WHAT YOU NEED TO DO:
• a. According to the sermon below, what does the ancient proverb advise doing after joining a new relationship?
• b. In the records, duplicate the lines from the line containing "Withdrawal text label" up to and including the line containing "Looking at the screenshot, I should (x=305, y=268).".

Tuesday, January 20, 2009

"Turn a Blind Eye? Christ Calls his Own to Follow Him."

In the Name of the Father and of the Son and of the Holy Spirit

Dear Fellow Redeemed by the Grace of our All-Knowing Savior:
The ancient wisdom of the ages continues to offer its advise for those who are entering into a new relationship: keep both eyes open before beginning that new relationship - and then, after joining in that relationship, keep one eye closed. That might be good advise for not only those considering marriage, but for those entering into a business partnership or a friendship in the classroom. On a very practical level, that proverb speaks to our relationships in the home, at work, at school, in our neighborhood, and even in the way we relate to others in the church.
Because "keep both eyes open, and then keep one eye closed" speaks to how we can carry out our partnerships with others: examine everything with a judicious eye before signing on the bottom line, before promising vows before the altar, before swearing mutually undying loyalty to each other. Be very critical when it comes to choosing friends and business partners and neighbors and a spouse. Know exactly what you are getting into.
That's the intended strength of online dating services and pre-marital counseling with a pastor. That's the thought behind Dr. Phil stressing that parents have to know what's going on with their children's friends. If we want relationships to last, if we want partnerships to stand the test of time, if we want friendships to be more than just arrangements of convenience and self-centered utilitarianism, we need to realistically, responsibly, cautiously investigate what we are getting ourselves into.

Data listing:
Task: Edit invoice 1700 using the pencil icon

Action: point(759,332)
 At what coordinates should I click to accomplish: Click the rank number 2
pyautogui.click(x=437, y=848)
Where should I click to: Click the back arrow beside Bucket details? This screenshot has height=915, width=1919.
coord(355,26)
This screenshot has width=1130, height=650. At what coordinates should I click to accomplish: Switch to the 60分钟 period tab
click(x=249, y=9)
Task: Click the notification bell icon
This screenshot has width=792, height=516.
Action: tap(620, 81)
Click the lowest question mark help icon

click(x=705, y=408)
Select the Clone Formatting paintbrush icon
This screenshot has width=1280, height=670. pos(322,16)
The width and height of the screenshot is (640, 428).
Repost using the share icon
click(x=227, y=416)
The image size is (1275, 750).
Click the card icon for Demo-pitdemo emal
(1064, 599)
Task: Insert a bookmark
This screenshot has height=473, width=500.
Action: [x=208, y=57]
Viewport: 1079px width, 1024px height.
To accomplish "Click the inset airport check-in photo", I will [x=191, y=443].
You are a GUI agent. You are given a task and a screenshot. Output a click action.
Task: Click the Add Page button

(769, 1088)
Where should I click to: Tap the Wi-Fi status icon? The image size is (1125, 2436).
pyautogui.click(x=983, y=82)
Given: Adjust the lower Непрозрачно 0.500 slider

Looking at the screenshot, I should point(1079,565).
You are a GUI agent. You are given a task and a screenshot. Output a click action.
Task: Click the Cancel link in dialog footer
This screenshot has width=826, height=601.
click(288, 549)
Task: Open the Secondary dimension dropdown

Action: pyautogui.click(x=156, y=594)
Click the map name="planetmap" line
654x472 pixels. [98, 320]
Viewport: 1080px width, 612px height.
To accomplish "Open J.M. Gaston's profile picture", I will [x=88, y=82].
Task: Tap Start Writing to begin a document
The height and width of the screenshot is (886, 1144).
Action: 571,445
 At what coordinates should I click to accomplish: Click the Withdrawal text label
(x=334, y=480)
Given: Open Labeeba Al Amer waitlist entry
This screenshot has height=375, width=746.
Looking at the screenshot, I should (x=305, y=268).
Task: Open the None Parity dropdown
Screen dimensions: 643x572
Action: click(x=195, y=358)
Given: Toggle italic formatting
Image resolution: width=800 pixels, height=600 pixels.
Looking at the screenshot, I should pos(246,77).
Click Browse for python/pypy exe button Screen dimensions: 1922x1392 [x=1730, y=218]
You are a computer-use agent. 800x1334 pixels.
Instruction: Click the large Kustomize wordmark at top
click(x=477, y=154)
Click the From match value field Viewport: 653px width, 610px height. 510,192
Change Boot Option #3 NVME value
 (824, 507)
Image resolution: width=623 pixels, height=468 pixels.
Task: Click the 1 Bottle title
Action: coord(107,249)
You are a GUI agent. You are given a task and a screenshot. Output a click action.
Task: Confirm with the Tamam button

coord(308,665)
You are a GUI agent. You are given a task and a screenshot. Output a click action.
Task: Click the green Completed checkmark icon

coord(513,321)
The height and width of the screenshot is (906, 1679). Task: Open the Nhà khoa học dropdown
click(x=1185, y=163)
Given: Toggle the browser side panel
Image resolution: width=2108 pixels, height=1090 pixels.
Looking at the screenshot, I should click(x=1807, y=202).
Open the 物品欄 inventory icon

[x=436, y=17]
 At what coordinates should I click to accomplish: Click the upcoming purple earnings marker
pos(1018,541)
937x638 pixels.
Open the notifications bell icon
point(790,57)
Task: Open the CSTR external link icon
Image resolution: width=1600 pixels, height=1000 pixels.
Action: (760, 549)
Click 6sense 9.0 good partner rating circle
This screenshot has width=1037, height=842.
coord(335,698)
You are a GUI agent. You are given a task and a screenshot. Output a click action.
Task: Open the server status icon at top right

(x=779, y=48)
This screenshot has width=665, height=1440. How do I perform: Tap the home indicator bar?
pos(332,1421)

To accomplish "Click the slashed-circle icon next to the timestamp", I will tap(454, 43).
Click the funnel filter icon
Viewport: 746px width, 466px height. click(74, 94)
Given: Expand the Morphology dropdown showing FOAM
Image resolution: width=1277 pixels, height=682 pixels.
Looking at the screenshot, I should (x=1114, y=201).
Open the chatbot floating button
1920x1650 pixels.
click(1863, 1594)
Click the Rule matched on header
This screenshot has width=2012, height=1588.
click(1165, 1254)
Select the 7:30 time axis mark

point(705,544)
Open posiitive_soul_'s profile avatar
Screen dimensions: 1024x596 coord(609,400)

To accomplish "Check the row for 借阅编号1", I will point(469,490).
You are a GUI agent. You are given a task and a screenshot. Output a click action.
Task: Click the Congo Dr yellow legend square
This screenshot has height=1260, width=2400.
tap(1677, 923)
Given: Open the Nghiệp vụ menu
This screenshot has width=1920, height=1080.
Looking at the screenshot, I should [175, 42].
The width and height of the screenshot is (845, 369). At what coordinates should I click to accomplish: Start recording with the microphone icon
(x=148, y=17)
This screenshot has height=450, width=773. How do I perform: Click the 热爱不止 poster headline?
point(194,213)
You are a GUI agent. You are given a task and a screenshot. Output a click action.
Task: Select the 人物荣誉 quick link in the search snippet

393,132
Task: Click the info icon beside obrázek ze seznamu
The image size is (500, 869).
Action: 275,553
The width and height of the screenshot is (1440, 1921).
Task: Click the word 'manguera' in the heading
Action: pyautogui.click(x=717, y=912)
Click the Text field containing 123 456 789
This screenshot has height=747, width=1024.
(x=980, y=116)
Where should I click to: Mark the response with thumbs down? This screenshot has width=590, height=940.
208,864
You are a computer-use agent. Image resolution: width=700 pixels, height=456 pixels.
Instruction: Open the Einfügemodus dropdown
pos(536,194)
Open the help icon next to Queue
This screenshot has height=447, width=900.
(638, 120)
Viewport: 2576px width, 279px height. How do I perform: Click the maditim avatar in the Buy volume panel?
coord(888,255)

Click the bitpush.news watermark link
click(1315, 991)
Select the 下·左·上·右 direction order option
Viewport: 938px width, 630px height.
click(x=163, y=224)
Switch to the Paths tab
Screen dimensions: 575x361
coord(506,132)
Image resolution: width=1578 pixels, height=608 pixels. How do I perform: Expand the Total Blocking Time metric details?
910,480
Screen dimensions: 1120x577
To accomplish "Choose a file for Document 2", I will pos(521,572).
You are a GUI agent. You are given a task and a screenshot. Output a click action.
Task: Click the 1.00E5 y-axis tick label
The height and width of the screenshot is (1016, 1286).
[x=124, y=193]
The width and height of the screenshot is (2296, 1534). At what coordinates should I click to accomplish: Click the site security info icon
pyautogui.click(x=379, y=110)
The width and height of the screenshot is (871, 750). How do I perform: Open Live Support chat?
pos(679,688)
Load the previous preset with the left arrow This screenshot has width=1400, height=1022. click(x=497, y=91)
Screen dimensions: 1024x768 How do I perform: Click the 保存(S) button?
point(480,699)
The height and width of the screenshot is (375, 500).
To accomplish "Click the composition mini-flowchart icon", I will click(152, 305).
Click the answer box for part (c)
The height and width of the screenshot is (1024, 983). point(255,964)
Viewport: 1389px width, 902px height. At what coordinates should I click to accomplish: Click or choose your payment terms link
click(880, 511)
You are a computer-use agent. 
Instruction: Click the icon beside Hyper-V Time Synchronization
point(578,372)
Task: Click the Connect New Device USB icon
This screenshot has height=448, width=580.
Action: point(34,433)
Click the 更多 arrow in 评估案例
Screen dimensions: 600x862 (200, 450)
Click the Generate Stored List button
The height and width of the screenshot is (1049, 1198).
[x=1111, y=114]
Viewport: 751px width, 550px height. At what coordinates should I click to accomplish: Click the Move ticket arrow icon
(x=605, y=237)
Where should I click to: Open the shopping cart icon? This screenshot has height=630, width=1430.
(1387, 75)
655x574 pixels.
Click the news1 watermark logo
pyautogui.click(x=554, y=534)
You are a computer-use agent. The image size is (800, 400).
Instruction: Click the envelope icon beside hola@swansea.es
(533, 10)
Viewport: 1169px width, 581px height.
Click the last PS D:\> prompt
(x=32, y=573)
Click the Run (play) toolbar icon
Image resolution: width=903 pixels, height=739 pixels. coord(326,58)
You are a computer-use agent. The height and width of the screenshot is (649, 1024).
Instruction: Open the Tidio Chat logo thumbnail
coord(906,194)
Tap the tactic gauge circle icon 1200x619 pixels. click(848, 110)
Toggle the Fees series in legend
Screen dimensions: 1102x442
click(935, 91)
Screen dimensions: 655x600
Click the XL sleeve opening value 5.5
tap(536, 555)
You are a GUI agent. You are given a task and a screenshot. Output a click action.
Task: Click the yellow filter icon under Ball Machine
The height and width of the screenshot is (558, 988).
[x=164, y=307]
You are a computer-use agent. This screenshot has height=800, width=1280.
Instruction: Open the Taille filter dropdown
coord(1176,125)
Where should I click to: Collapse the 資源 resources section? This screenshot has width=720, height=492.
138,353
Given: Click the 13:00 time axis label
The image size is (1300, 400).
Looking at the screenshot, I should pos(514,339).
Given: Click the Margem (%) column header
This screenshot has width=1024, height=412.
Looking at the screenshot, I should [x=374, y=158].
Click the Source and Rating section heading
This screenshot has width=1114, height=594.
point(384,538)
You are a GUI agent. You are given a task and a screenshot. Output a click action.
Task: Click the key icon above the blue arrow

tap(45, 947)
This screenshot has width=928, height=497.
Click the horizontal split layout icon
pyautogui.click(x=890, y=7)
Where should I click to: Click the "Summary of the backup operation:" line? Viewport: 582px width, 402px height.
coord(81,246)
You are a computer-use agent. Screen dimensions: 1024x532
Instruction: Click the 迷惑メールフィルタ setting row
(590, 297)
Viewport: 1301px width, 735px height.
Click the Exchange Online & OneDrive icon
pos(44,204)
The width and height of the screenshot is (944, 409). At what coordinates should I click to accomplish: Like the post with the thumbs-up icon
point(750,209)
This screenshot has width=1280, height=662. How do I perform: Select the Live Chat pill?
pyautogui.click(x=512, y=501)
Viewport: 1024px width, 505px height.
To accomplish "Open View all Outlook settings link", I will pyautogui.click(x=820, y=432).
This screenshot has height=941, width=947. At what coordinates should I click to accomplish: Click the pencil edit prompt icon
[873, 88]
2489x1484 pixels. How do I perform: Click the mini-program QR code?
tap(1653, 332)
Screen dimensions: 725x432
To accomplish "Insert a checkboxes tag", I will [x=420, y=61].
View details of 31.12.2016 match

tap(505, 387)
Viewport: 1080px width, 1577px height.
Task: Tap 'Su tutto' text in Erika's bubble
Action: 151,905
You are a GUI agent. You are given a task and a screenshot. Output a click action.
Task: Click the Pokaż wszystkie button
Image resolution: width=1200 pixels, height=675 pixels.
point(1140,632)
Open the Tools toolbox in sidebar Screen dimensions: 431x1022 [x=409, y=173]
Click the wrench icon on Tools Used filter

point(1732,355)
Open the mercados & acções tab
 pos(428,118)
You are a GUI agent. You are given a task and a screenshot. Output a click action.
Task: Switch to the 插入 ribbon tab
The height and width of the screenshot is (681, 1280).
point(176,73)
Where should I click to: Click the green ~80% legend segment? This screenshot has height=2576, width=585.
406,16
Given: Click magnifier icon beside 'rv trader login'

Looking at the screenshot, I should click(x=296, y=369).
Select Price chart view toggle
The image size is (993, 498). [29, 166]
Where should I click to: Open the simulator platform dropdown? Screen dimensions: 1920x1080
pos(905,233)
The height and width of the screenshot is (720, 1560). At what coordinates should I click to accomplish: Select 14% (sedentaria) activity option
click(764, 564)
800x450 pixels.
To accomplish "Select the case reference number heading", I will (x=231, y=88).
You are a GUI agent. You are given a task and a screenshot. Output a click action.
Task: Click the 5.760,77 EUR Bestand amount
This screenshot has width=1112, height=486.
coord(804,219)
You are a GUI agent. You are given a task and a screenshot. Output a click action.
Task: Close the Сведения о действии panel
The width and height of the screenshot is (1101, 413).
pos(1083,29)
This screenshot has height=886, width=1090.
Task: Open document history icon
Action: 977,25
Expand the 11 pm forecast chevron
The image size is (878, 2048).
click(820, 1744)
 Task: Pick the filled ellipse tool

RESULTS BY TASK:
• a. Keep one eye closed.

• b.
 At what coordinates should I click to accomplish: Click the Withdrawal text label
(x=334, y=480)
Given: Open Labeeba Al Amer waitlist entry
This screenshot has height=375, width=746.
Looking at the screenshot, I should (x=305, y=268).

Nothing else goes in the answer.